Fig. 5.. Topological glymphatic network model of perivascular spaces around the mouse middle cerebral artery (MCA).
(A) Network model representing a system of interconnected perivascular spaces (PVS) surrounding the mouse pial MCA at different time points (t) during an ischemic spreading depolarization (SD; green). Pial PVS are depicted as blue lines that get wider during spreading ischemia. Penetrating arteries are depicted as red circles and the blue circle surrounding it signifies an increase in the area of the penetrating PVS as the arteriole constricts after SD. The simulation evaluated the relative increase (rel. incr.) in baseline flow at the inlet of the MCA (MCA inflow; black arrow). (B) Pial and penetrating PVS area increases as the arteries constrict due to the passage of a SD, thus increasing the fluid volume in the network. Conservation of mass controls the resulting MCA inflow, (C) resulting in a net increase in fluid volume in the network. Dashed line represents the tissue border of the cortical surface. The SD travels over the entire cortex spanning an area larger than that covered by the MCA network.
Fig. 6.
Fig. 6.. CSF-mediated edema after MCAO is dependent on aquaporin-4 (AQP4) expression.
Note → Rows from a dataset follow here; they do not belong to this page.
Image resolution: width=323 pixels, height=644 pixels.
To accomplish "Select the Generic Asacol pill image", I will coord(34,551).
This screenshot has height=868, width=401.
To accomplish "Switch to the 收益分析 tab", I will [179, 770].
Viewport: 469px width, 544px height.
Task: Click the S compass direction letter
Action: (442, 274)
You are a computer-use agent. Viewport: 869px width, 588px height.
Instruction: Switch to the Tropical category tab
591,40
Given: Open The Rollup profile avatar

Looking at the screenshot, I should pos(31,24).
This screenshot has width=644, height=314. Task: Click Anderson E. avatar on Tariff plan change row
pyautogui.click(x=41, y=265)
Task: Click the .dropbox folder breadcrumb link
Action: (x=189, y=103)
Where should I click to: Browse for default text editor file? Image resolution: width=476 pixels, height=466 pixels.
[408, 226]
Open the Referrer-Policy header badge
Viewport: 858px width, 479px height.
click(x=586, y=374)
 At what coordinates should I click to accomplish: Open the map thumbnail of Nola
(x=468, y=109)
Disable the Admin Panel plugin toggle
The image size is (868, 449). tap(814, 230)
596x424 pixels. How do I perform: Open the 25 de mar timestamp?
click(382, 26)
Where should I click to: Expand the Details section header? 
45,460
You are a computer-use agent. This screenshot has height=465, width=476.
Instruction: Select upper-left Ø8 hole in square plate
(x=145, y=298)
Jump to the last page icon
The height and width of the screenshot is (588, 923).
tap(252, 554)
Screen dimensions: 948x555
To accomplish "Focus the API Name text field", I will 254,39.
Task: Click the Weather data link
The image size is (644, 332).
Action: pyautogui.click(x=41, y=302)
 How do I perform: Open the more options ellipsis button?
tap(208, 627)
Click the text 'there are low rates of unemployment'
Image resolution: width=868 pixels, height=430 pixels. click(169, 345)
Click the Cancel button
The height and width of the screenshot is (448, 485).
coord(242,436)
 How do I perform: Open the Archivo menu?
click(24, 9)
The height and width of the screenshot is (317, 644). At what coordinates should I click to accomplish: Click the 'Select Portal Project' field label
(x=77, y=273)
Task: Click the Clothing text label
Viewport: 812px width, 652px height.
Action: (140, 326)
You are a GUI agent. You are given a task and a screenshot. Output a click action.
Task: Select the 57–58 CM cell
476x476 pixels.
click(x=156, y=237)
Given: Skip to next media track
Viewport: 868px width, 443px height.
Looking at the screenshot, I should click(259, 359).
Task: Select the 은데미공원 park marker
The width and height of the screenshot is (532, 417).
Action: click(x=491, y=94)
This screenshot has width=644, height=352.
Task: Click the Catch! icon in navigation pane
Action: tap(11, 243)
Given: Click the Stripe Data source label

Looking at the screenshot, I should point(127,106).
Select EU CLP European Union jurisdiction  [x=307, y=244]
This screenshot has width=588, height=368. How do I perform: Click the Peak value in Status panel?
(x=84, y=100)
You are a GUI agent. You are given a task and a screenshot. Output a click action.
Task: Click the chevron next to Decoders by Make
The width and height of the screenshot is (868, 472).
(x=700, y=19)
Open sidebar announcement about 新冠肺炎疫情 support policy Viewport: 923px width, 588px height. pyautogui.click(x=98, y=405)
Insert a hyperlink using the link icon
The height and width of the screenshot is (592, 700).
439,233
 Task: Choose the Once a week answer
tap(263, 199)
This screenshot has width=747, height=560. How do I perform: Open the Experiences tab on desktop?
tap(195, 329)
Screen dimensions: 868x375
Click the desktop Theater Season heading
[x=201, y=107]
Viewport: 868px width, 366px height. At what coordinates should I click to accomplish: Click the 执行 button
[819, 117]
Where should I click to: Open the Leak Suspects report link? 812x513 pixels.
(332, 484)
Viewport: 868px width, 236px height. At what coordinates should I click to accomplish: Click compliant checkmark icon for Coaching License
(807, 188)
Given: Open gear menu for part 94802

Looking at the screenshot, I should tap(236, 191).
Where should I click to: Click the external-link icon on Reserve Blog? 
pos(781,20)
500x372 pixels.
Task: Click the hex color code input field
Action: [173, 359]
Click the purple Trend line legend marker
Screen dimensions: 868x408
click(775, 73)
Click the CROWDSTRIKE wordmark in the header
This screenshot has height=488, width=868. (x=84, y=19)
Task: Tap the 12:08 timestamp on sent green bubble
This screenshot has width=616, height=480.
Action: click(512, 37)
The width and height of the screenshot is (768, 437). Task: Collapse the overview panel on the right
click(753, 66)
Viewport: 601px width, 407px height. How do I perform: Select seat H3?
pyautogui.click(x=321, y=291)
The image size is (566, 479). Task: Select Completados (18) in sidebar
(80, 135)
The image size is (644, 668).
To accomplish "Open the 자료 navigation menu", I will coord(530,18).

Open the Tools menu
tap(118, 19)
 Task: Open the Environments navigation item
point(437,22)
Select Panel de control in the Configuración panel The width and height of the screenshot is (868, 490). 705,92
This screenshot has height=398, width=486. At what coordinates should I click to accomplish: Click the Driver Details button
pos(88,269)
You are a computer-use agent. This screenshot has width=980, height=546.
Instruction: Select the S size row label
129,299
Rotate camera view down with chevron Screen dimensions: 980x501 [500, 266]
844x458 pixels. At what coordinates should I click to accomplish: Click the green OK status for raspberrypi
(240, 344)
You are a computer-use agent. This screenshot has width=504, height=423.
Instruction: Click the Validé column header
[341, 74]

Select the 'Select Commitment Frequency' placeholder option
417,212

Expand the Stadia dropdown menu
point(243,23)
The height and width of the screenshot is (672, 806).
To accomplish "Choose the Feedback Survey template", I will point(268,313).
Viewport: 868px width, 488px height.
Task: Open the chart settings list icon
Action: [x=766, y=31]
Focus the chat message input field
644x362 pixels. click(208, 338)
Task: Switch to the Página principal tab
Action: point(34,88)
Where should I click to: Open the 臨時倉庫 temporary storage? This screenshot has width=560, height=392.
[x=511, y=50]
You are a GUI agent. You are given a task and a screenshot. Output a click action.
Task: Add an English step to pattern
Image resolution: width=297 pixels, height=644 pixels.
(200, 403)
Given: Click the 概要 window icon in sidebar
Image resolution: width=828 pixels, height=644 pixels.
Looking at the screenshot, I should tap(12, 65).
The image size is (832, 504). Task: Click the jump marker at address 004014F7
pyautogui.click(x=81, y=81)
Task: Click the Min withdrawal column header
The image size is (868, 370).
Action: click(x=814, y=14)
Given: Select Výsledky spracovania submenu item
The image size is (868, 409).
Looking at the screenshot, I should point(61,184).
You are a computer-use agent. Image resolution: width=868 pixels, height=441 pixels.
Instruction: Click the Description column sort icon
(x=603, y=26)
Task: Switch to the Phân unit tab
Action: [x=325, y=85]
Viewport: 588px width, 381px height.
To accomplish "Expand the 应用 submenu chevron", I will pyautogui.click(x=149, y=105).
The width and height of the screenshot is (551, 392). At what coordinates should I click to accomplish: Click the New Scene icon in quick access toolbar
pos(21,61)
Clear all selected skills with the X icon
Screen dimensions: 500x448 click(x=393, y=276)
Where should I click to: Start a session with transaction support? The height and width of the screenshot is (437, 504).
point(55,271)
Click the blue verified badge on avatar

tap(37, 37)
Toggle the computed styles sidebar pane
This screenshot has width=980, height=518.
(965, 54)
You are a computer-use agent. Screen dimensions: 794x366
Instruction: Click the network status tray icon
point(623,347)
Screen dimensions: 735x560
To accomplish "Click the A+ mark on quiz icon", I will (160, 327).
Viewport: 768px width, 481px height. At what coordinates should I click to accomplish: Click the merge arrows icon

(A) Transcranial imaging after intracisternal tracer injection (BSA-647) in Aqp4+/+ and Aqp4−/− mice. (B) Quantification of ipsilateral CSF tracer influx (ΔF/F0). Two-way repeated measures ANOVA, P value from interaction term; n=4–5 mice/genotype. (C) Time of CSF influx peak. Unpaired t-test. (D) Change in maximum ΔF/F0 (Fmax) to 15 min after MCAO (F15 min). Paired t-test. (E-F) Volumetric two-photon imaging shows CSF tracer (3kDa dextran) entering brain via surface and penetrating perivascular spaces (PVS) in Aqp4+/+ and Aqp4−/− mice. After spreading ischemia (SI) the tracers were also found surrounding capillaries only in Aqp4+/+. (G) Time-lapse 2-photon imaging of a penetrating arteriole 100 μm below the cortical surface. (H) Tracer enters the interstitial fluid (ISF) after SI. (I) CSF tracer entered the penetrating PVS of both Aqp4+/+ and Aqp4−/− mice. (J) Penetrating arteriolar (art.) diameter changes after MCAO. Tracer influx was quantified in the (K) penetrating PVS and the (L) ISF neighboring the same PVS; 1 PVS/mouse; n=4–5 mice/genotype. (M) Immunohistochemical labeling for AQP4 from ipsilateral dorsal cortex of Aqp4+/+ and (N) Aqp4−/− after CSF tracer injection. (O) Mean pixel intensity from 6 coronal sections from 4–5 mice/genotype. (P) Cortical water content 15 min after MCAO or bilateral cortices from sham-treated Aqp4−/− mice; paired t-test; n=5–6 mice/group; ns: not significant. Scale bars: (A) 2mm, (F-I) 50μm, (M-N) 500μm.